I remember seeing R&B group Pretty Ricky on one of the Scream tours. They were joined by Marques Houston at the height of his success with the single “Naked”and fellow boy band B2K. B2K at the time was basically what New Edition might have been in the 2000’s and Pretty Ricky was the CD you had to hide from your mama with lyrics like, “I rip off panties and I pop off bras.” But no sooner than the sweat dried up on their pecs, Pretty Ricky was a distant memory and Trey Songz picked up where the quartet left off.

Recently one of the members of the group is making headlines for the al the right reasons. Spectacular Blue Smith recently sat down with Inc. Magazine to talk about some dark times that followed the band’s demise and how he tweeted his way to a fortune:


“A family member–our manager and label owner–took care of all my money until my late 20s. He made some bad decisions and left me with nothing. I was living with that family member and had no responsibilities or stress, until one day he got angry about something and kicked me out of the house. I left with no money or clothes, and went to my girlfriend’s mom’s house.”


He says after he was no longer making money with the group, he was practically left homeless before retreating to a girlfriend’s home where he began his life as a social media guru:


“I worked almost 18 hours a day on my girlfriend’s mom’s little computer in her den, building up my Twitter page.”

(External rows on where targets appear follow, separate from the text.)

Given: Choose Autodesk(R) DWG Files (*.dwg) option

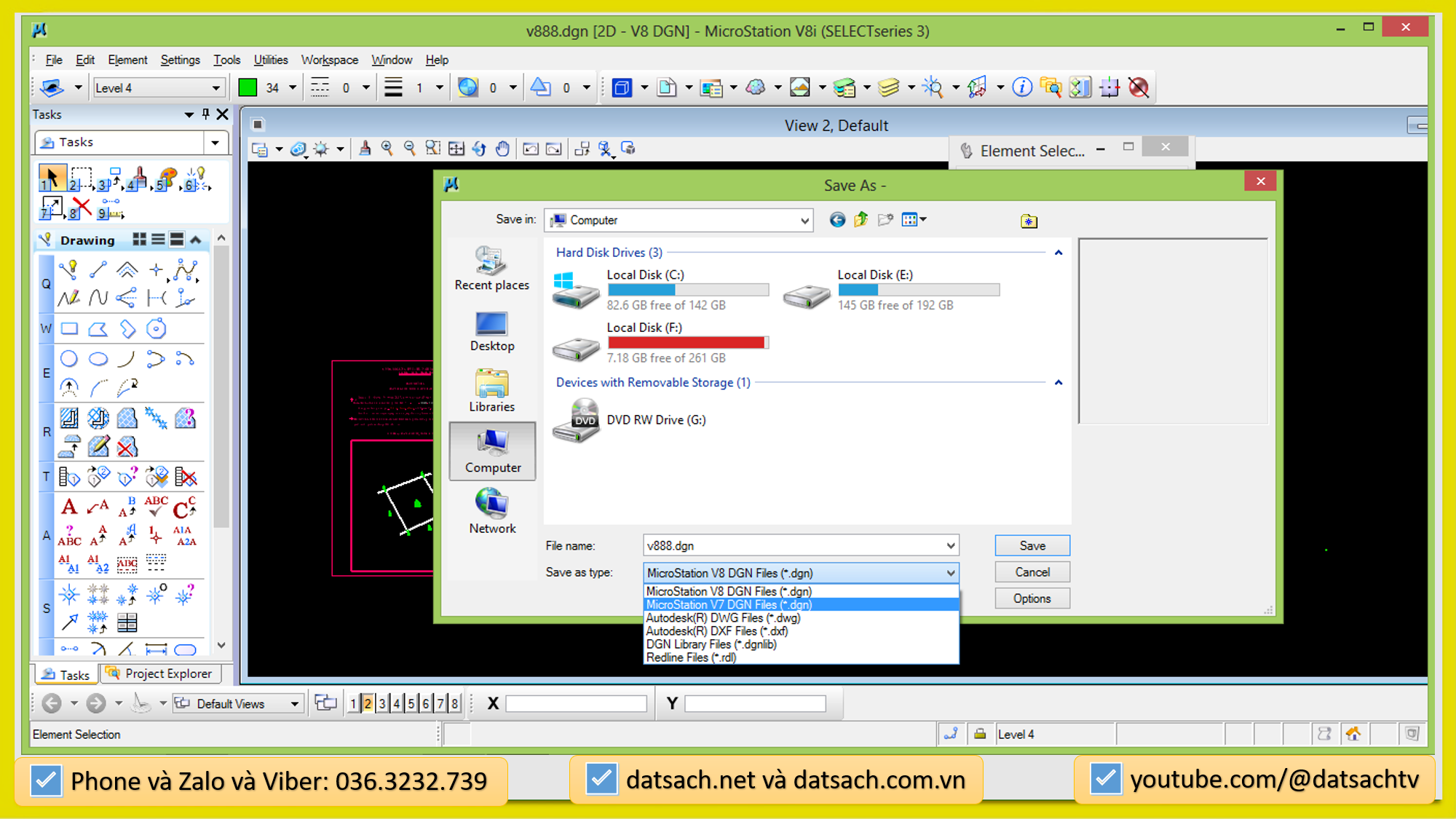Looking at the screenshot, I should (x=723, y=618).
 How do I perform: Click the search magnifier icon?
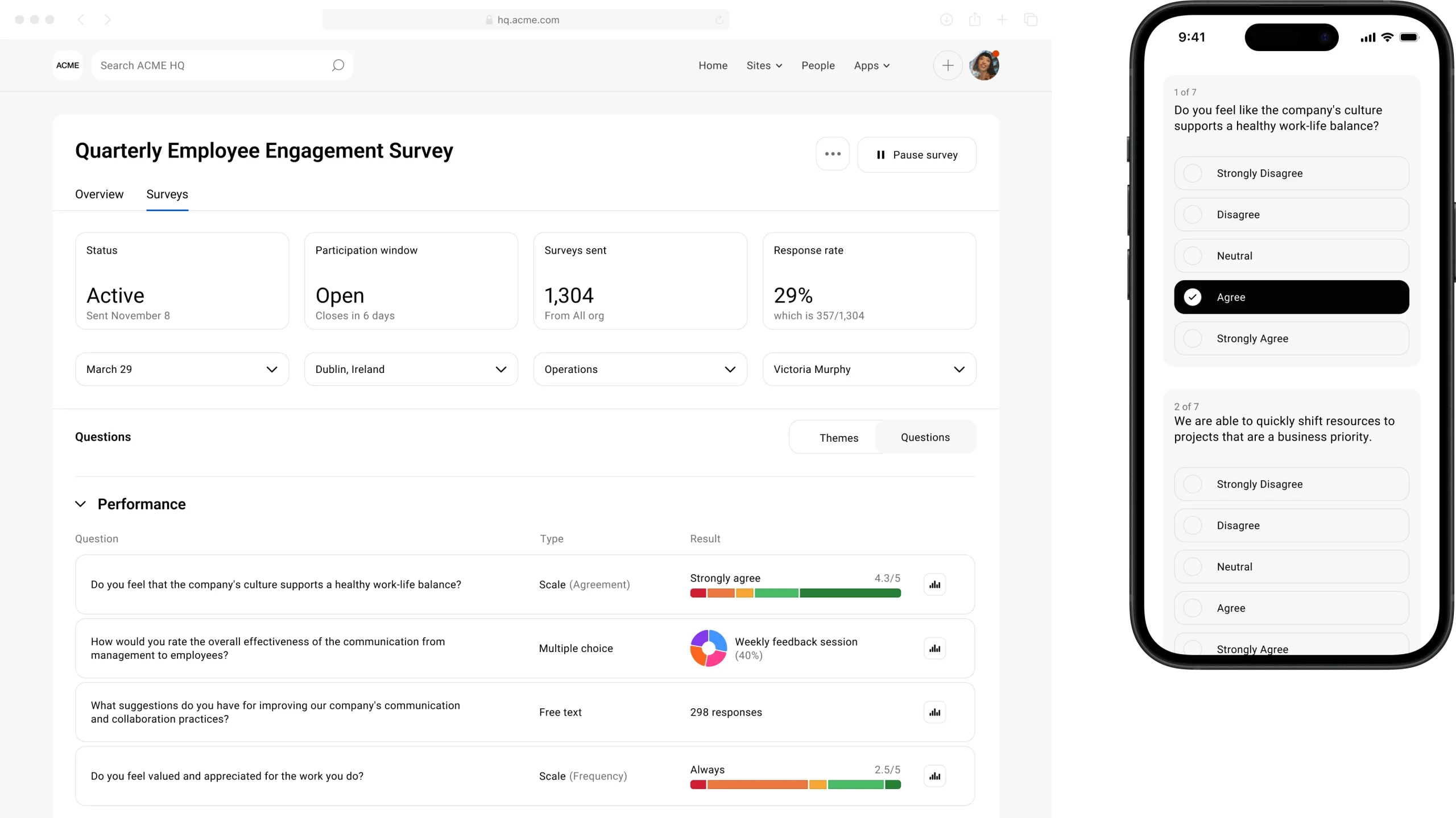coord(338,65)
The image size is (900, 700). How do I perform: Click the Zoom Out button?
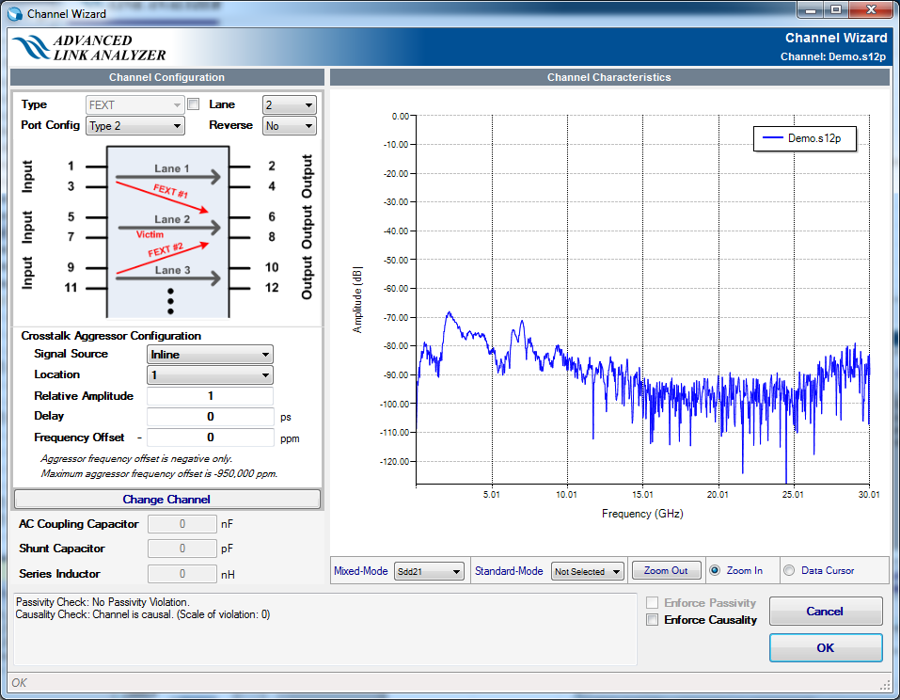(x=665, y=571)
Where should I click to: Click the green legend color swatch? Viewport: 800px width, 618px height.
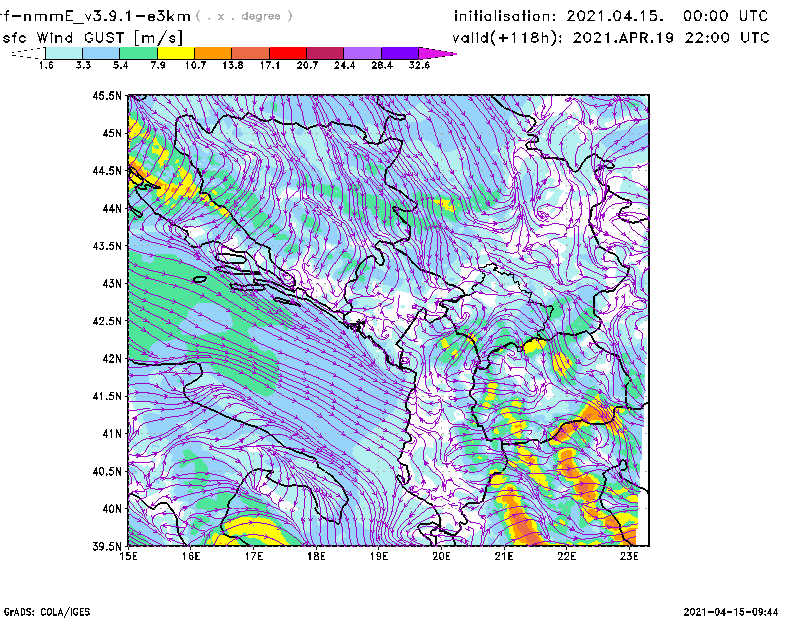139,53
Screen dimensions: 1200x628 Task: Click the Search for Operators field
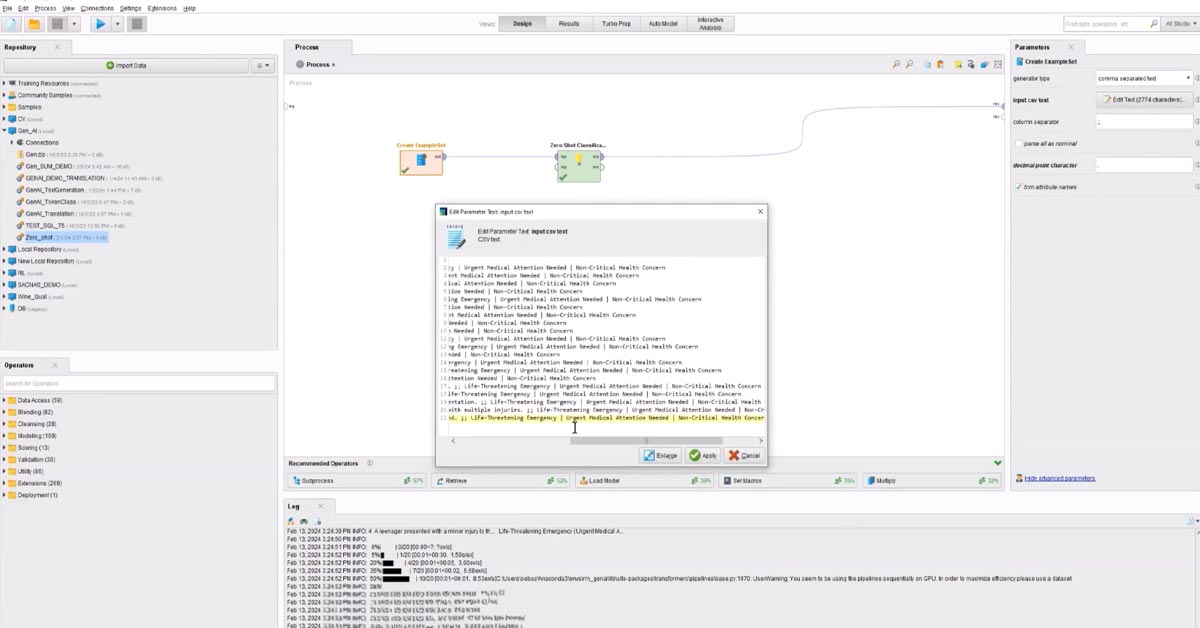tap(139, 384)
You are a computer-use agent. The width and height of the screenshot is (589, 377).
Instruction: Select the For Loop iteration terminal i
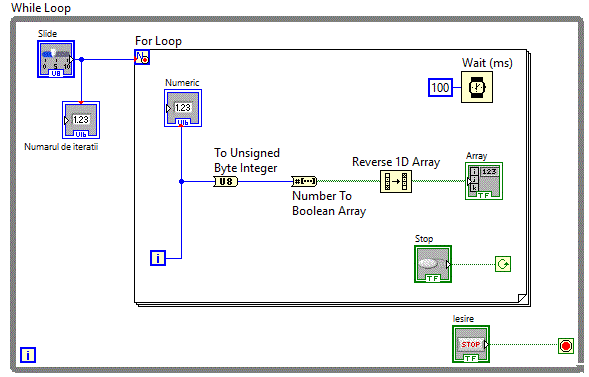click(x=158, y=258)
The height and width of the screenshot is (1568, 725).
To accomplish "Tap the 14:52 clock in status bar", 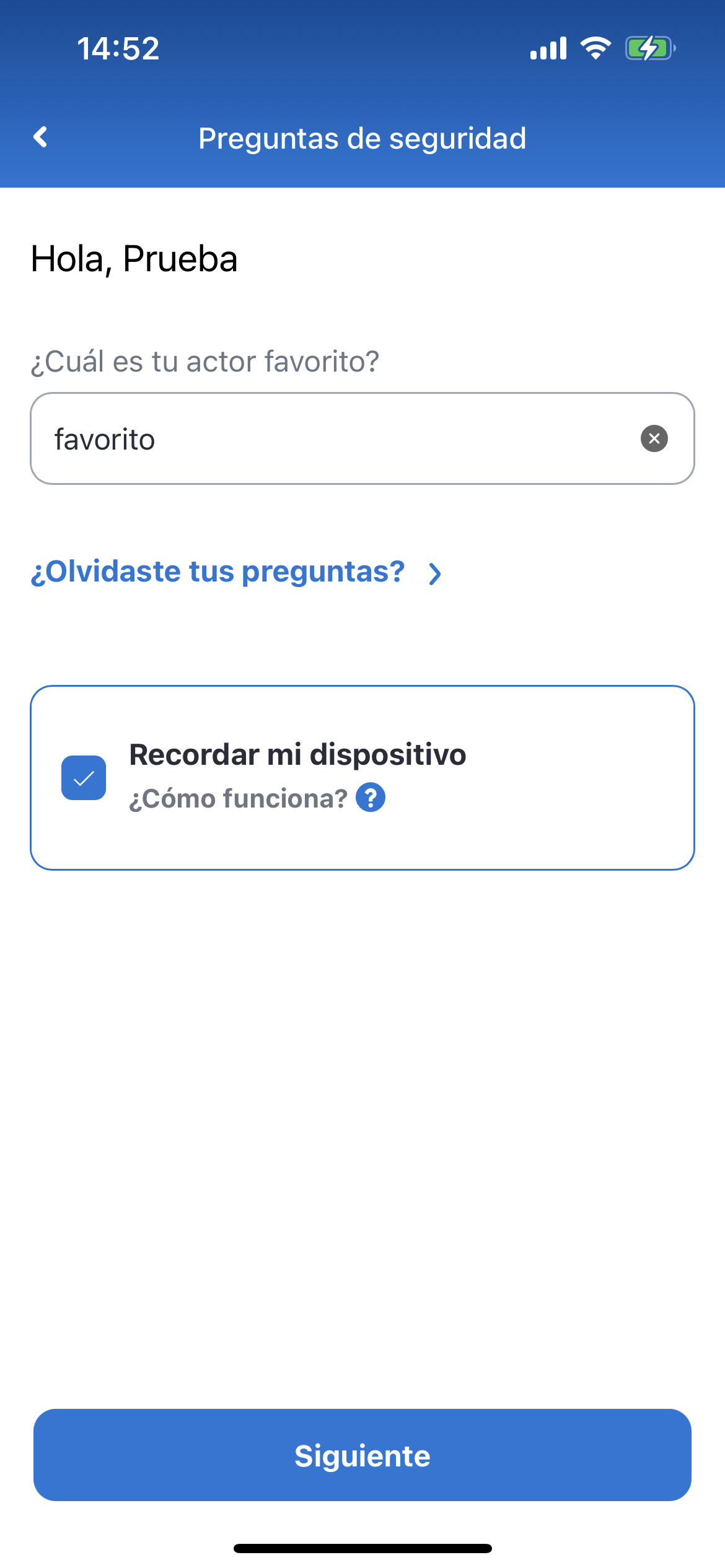I will tap(118, 48).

“Within the first 30 days, I started making $15,000 from monetizing posts with ads sold against them. By the time I left my girlfriend’s mom’s house six months later, I’d earned about $100,000.”


After a conversation with singer Sean Kingston and rapper Soulja Boy the company Adwizar was born. Learning that they had little to no idea how to monetize their millions of Facebook followers, Spec was inspired to start the company which would manage and grow social media accounts. The Rancho Cucamonga, California-based company manages and monetizes the accounts of more than 100 actors, musicians, and athletes. In 2016, Adwizar showed some pretty impressive numbers, with more than 300 billion social media impressions.

Spectacular Blue Smith says initially he had to get creative to give the company some momentum:

“After two or three months, it wasn’t moving fast enough, so I created parody accounts. Jay-Z, Eddie Murphy–whoever was hot at the time, I’d make a parody account, post in their voice, grow the following, and then sell against that engagement. My pages had six million combined followers, and I could make some­thing trend within 30 minutes.”


The singer now social media expert explains he learned many financial lessons from the music business and at this point is able to delegate much of the work he used to do himself:

“I don’t do it all myself anymore: I built a team of strategists, content creators, account managers. You can see by the numbers that we know what we’re doing. Celebrities see that. Actors or musicians or athletes put in hard work to build this fan base, and they should be able to capitalize on that. I’m bridging that gap.”